Lorsque Jésus sort de la barque avec ses disciples, la foule est là. Il va être question dans ce récit de miracle : de faim, de manger, de partager, de pain, de poisson… mais avec ce verset 34, ce sont les entrailles de Jésus qui entrent en scène : il est ému aux entrailles, une émotion qui le saisit jusqu’aux entrailles, jusqu’au fond de lui-même, plus loin que son ventre, plus loin que son estomac !
Ses entrailles sont « émues de compassion », et c’est à la vue de cette foule, de cette foule sans guide que ses entrailles sont ainsi saisies.

D’ailleurs, Jésus ne fait pas juste les entrevoir, il les voit avec leur manque : cette grande foule manque de berger qui aide à donner une direction, un sens qui concerne l’existence.

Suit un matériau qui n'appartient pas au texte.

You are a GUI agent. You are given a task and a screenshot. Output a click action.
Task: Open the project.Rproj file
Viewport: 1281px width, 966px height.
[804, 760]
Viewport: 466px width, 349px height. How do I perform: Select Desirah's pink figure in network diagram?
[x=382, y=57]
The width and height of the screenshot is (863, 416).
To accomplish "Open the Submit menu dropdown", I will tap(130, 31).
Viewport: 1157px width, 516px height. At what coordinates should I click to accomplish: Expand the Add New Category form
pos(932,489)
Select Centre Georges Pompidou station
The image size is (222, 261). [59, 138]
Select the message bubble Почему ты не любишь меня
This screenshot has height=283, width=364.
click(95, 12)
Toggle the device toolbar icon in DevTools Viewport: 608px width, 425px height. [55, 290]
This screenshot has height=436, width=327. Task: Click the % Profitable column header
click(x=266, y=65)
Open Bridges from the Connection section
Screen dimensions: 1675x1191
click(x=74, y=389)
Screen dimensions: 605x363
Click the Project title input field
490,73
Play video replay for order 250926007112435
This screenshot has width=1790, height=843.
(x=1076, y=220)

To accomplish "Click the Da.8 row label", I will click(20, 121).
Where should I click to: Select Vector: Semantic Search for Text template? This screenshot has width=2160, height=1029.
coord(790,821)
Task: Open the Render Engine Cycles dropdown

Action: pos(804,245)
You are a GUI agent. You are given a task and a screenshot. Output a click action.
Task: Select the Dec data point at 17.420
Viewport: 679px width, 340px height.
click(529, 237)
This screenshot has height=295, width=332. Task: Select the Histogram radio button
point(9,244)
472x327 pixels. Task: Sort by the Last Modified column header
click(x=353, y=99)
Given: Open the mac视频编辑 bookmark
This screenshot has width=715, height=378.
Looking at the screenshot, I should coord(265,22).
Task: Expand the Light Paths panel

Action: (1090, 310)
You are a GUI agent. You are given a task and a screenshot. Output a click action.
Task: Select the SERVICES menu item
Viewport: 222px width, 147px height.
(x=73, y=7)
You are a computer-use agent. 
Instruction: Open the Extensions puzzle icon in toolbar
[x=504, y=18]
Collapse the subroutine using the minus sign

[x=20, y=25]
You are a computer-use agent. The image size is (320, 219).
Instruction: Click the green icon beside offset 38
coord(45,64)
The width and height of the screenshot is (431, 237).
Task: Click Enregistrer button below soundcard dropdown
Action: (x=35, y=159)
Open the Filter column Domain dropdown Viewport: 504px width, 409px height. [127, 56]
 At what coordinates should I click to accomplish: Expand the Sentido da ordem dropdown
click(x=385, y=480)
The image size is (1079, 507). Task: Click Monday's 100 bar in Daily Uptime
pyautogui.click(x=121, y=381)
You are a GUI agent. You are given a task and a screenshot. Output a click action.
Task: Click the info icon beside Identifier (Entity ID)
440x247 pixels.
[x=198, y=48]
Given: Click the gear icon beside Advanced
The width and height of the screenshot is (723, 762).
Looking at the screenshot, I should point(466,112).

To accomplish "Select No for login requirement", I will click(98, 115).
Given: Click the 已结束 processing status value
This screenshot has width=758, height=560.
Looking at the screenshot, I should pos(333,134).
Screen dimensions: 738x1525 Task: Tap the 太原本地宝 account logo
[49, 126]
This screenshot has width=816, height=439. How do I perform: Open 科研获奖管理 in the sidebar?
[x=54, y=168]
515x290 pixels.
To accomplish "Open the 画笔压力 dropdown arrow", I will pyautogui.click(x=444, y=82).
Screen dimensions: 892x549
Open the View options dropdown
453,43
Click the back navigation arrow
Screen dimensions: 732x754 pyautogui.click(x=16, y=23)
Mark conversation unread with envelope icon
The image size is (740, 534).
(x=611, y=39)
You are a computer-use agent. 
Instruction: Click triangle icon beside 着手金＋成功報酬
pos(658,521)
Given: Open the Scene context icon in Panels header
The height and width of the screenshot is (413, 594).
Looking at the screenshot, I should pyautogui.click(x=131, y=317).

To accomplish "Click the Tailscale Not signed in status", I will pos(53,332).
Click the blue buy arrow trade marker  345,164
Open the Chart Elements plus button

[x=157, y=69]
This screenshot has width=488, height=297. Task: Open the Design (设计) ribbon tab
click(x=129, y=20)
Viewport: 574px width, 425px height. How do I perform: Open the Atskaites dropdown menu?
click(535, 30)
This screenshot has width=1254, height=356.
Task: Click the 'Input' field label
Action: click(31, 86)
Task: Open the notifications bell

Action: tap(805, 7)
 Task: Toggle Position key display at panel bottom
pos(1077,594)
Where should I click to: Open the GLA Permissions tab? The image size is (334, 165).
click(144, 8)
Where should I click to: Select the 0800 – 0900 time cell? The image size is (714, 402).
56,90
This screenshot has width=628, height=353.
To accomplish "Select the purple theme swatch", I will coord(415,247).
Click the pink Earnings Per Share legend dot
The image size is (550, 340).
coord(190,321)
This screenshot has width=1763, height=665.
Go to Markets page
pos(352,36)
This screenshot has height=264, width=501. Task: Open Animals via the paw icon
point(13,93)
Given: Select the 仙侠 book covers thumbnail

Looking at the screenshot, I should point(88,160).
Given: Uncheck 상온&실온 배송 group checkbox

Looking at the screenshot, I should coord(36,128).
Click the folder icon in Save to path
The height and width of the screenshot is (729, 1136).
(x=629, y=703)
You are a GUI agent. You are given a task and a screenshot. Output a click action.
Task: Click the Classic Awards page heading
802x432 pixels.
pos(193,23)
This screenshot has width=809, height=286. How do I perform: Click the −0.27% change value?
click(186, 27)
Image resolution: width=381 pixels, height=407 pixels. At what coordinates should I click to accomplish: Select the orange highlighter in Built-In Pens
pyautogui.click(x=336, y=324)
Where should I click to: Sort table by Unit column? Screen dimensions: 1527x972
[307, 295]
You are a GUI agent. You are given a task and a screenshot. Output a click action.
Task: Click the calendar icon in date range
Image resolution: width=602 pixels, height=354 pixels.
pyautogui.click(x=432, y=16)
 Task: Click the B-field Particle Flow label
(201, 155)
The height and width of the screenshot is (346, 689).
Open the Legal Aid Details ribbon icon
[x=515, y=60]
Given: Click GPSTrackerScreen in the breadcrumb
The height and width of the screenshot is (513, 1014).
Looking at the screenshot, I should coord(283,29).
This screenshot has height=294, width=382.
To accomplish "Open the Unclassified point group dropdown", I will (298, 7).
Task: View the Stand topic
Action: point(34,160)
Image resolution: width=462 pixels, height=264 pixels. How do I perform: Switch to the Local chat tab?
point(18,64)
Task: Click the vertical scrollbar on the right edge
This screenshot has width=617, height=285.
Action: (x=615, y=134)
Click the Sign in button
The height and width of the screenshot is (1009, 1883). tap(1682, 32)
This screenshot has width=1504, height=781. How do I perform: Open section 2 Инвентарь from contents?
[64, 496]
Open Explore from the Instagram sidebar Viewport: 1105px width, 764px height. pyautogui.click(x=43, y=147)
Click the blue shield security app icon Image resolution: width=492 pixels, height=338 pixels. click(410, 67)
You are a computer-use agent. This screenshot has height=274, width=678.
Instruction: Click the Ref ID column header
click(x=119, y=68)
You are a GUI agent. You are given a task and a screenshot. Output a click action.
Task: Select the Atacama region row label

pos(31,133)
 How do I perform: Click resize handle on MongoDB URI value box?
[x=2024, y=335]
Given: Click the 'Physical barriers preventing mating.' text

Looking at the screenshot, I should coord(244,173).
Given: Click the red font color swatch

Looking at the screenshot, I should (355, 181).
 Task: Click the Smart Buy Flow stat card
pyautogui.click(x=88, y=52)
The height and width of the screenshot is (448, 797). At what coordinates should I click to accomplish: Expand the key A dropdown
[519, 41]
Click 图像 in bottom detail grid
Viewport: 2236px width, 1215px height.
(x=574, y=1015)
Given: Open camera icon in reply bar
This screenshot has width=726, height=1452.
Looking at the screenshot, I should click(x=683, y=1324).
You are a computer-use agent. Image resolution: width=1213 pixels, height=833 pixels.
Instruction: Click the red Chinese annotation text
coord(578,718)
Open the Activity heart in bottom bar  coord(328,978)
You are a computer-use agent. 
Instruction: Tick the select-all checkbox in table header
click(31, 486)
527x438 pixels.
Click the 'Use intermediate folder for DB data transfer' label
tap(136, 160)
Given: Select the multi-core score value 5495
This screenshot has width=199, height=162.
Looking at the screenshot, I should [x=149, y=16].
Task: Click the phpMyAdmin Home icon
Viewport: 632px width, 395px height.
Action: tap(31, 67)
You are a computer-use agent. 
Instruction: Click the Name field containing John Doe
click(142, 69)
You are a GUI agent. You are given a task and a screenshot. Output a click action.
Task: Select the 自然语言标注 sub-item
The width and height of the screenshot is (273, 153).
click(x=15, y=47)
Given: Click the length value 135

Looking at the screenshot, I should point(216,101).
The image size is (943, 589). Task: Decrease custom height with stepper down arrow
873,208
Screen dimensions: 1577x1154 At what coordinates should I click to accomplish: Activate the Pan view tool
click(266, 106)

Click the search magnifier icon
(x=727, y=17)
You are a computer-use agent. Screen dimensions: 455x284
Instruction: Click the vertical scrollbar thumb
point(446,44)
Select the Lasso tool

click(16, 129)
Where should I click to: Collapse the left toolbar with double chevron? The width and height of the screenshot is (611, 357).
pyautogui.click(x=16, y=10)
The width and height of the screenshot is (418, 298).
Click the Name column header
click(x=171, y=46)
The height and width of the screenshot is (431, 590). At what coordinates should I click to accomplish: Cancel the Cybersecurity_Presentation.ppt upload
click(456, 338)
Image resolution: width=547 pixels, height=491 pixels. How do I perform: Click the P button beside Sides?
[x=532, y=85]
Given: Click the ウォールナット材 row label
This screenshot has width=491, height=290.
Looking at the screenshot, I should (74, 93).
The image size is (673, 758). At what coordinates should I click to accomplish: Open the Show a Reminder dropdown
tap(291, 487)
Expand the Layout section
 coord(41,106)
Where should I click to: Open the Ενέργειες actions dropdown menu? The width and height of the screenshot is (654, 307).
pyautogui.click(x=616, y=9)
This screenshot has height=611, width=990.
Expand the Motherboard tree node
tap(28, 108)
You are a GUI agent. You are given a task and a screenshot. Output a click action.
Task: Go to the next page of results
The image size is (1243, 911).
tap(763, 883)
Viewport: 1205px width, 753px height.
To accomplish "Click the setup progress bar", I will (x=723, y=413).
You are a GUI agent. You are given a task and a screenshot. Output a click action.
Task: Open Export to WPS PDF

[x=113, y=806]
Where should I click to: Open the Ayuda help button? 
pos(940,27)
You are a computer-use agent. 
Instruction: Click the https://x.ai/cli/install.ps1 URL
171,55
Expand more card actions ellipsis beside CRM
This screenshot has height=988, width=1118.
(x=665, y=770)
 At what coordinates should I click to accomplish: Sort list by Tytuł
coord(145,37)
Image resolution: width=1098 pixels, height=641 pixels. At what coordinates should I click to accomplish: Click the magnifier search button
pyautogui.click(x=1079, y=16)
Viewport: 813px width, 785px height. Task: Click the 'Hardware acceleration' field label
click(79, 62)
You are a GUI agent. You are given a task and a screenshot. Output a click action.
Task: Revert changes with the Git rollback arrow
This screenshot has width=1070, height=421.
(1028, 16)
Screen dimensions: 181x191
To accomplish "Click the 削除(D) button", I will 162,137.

Jésus ne se met pas à chercher pour eux un berger ! Alors, voyons à notre tour comment il le devient. Il le devient pour eux en enseignant ! Il devient le berger dont ils ont besoin, celui qui va leur ouvrir un horizon.
Ce qu’il commence à partager c’est son enseignement, ce qu’il commence à partager c’est ce qu’il a à dire de la part de Dieu pour eux, pour chaque mouton.

Alors, malgré la faim du corps, malgré son besoin de souffler et celui de ses disciples, Jésus choisit d’enseigner encore, de partager de manière abondante une « quantité de choses » comme nous l’avons entendu à la lecture. Jésus commence par les nourrir de sa parole.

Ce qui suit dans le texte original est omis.